━━ Given entries ━━

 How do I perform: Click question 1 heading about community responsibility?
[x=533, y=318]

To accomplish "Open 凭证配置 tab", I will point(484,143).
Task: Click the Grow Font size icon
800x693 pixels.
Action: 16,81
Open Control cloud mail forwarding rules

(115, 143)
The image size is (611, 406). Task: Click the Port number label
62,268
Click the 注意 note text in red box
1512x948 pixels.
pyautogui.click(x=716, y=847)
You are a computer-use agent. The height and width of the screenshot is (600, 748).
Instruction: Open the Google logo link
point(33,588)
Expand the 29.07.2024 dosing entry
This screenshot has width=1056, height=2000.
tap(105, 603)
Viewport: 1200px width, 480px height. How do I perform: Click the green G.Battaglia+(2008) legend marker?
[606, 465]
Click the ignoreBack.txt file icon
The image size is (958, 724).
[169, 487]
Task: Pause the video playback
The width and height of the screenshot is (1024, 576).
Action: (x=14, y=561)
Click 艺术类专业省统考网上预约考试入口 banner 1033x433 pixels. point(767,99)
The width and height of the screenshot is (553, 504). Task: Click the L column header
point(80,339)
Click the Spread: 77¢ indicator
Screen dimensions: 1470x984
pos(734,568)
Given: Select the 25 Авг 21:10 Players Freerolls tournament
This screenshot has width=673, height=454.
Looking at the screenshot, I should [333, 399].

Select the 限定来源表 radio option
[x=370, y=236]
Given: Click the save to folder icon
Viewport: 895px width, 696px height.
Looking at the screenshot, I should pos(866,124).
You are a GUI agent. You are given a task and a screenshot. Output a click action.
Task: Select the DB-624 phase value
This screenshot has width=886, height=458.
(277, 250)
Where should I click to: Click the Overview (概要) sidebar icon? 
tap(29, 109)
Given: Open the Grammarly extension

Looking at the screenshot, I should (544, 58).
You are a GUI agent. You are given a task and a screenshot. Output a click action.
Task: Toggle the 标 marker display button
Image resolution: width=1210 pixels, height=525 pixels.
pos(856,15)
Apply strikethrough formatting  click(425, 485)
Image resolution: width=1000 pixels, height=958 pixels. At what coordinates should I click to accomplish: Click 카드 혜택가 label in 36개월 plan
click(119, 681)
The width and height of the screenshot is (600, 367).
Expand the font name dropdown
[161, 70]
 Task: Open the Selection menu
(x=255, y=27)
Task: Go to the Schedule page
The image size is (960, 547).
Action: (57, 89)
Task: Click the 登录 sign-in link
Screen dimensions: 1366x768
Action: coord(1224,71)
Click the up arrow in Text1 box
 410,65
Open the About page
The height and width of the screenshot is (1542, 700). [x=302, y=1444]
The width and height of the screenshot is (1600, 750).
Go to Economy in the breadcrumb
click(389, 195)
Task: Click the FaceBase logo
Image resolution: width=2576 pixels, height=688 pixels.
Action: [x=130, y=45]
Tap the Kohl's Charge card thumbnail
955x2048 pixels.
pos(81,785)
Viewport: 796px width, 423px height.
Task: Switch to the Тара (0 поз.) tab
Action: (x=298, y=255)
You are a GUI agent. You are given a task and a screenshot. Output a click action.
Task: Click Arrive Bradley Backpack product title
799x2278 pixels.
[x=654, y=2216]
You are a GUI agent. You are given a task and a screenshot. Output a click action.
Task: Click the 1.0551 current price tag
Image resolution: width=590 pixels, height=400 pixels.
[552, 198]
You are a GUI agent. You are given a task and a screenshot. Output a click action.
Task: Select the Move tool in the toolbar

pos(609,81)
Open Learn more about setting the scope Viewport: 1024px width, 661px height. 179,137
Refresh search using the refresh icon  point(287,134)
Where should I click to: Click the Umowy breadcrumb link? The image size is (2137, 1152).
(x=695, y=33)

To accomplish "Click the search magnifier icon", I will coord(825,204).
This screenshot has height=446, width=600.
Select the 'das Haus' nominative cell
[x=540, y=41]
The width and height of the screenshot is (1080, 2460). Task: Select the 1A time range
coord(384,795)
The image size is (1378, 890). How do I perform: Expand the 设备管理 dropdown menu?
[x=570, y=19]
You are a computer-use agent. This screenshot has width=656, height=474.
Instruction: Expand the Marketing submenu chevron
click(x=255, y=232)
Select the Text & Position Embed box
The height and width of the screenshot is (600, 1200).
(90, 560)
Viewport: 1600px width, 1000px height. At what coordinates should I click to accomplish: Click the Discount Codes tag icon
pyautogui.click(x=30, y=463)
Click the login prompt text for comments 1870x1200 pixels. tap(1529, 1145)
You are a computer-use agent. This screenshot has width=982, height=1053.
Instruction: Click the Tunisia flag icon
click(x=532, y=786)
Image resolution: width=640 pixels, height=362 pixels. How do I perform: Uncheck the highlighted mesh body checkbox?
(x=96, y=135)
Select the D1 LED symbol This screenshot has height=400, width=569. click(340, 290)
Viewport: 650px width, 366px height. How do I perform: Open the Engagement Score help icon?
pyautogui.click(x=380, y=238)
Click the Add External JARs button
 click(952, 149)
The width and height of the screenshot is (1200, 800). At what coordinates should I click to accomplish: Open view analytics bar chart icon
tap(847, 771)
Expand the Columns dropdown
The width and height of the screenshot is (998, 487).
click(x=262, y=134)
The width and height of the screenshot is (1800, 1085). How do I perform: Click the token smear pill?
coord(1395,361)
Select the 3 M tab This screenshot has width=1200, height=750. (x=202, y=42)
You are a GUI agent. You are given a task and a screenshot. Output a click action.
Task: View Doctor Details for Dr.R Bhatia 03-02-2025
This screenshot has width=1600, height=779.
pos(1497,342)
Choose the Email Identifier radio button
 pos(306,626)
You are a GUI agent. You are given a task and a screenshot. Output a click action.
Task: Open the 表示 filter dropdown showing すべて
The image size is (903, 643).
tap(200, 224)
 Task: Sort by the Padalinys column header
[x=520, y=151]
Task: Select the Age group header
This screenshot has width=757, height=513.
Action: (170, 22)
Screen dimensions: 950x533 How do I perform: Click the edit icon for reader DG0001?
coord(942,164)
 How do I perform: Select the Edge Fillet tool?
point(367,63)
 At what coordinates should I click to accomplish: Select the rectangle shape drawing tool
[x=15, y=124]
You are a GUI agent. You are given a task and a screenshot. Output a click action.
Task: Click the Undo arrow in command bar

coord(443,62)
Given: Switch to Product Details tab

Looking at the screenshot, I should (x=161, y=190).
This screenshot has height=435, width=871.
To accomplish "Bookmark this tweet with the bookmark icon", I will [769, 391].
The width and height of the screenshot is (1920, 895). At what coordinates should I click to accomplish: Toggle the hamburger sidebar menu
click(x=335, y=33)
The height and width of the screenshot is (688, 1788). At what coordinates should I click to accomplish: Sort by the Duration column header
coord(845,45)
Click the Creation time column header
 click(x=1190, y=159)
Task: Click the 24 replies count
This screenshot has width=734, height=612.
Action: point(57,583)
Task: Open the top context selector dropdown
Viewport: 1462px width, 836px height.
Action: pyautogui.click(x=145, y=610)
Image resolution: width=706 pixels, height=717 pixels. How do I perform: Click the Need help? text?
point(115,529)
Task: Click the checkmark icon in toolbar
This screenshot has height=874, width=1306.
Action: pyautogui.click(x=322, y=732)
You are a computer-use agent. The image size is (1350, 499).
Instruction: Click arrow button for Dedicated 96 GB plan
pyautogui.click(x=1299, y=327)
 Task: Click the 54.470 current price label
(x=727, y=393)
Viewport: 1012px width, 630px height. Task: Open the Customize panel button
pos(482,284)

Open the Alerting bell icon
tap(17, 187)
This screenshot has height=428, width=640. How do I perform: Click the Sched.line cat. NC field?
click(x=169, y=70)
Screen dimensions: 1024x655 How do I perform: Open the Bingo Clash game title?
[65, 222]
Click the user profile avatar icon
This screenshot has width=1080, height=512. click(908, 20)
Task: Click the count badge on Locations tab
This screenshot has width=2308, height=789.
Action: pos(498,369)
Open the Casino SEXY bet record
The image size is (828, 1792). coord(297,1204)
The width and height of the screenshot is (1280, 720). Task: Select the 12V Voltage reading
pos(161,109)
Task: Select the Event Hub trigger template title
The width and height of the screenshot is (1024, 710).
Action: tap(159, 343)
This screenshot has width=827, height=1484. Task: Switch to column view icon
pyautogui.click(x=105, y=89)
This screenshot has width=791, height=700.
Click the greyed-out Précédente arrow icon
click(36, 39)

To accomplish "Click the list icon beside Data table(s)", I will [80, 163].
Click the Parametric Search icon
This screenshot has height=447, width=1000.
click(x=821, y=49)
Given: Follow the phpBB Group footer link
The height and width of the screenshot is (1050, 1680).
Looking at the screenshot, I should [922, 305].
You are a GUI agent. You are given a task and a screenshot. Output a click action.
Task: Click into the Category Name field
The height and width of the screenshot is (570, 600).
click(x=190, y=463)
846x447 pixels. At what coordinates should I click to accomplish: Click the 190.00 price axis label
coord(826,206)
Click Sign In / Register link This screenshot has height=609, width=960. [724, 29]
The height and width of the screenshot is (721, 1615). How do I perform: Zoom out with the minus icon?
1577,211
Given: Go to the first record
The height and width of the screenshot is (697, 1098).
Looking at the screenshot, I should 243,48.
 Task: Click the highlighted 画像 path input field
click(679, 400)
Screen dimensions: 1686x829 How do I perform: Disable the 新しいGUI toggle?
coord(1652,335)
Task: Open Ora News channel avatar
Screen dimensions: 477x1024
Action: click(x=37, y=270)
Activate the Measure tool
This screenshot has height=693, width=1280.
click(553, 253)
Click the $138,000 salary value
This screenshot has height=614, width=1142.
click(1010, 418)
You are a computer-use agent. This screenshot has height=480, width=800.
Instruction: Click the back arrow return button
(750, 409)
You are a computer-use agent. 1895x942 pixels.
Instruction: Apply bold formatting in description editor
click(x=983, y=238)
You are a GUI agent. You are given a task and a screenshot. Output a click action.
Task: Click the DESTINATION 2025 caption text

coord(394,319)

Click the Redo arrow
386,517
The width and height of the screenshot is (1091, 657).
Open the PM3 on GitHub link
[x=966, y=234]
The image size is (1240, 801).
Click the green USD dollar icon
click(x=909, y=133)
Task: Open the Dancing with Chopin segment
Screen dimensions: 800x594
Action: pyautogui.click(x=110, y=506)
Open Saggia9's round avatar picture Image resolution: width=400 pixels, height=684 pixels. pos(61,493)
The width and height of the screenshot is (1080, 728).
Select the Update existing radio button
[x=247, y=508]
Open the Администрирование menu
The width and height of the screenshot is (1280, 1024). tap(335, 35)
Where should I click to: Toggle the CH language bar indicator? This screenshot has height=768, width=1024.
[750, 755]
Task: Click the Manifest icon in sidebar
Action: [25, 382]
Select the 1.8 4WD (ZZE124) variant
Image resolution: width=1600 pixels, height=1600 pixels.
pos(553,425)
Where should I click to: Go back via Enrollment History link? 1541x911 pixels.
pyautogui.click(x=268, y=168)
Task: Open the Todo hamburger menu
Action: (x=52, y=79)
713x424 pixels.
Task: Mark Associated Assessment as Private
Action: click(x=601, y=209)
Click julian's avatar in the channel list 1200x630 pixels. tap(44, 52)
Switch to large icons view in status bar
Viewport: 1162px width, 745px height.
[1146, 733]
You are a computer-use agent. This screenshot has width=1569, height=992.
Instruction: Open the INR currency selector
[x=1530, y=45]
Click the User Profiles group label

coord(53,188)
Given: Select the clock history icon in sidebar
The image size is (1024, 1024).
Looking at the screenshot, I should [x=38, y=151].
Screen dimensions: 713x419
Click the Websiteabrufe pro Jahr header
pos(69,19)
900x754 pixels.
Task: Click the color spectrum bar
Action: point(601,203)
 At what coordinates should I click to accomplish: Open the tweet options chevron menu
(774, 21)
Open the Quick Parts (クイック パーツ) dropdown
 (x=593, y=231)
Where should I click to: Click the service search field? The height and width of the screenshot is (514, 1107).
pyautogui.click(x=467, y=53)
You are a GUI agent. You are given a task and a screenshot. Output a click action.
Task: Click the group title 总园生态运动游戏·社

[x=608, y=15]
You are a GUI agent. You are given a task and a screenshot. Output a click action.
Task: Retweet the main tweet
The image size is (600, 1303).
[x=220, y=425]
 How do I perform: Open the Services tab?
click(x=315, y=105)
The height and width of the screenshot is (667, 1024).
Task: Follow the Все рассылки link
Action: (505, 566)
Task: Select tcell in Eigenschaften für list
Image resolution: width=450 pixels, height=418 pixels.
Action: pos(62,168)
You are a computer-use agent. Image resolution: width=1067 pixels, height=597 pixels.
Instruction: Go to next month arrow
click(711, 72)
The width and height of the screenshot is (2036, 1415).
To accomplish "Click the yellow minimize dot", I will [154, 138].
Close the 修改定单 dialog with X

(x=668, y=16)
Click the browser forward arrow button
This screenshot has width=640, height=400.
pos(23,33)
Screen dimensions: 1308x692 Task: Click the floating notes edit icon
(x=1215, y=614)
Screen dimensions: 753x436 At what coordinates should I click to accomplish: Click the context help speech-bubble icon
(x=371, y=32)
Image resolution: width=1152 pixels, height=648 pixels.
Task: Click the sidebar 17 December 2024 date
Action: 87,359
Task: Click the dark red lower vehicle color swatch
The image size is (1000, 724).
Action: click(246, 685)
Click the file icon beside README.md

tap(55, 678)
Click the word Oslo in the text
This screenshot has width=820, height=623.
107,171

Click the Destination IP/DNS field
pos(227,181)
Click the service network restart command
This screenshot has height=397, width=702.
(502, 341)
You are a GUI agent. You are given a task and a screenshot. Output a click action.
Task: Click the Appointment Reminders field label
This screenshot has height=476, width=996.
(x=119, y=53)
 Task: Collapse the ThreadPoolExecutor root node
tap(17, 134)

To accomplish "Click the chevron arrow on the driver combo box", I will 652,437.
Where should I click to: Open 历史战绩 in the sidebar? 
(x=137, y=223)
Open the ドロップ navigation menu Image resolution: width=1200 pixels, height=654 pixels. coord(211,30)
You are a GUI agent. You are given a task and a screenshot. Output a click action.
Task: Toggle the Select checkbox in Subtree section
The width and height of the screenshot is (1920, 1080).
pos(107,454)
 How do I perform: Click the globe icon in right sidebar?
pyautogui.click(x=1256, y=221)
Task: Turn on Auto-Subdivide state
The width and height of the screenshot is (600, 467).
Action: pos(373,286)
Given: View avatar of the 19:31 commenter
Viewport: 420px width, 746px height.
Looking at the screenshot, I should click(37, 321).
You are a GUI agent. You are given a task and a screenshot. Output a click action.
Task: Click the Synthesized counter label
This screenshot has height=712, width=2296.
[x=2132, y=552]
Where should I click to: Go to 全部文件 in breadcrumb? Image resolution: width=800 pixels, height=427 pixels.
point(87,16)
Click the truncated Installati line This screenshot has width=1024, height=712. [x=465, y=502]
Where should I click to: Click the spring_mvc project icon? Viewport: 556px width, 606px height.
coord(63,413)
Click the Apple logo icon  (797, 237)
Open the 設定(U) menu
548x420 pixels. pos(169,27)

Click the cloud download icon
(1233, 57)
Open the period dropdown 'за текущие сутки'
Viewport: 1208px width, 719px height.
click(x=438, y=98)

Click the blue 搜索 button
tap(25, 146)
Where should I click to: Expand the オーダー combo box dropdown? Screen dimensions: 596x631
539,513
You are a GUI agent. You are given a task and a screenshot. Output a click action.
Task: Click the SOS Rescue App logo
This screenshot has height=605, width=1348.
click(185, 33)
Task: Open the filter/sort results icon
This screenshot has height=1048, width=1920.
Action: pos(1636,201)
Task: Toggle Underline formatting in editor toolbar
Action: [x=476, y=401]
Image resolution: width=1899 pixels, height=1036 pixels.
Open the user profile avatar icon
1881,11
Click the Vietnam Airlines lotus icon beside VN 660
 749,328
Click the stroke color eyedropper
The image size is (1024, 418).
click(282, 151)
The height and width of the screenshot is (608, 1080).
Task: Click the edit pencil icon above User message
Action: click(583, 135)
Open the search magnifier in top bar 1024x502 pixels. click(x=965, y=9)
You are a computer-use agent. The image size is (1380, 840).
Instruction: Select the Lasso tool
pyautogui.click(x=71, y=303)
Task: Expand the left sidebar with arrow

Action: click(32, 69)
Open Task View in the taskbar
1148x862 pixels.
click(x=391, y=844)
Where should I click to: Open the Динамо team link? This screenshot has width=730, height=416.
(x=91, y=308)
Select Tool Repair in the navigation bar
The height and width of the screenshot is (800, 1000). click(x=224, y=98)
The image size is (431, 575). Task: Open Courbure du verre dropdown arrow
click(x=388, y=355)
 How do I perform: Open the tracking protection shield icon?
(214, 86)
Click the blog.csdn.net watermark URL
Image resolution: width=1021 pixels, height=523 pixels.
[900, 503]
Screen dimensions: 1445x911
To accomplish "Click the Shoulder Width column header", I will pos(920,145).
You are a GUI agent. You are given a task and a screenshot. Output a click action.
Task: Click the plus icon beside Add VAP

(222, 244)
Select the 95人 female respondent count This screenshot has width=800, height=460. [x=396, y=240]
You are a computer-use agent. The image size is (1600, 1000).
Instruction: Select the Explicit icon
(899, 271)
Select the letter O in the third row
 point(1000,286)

━━━

What you will do
Each line above where the word "filter" occurs should be returned in full.

Solution
Task: Open the 表示 filter dropdown showing すべて
Task: Open the filter/sort results icon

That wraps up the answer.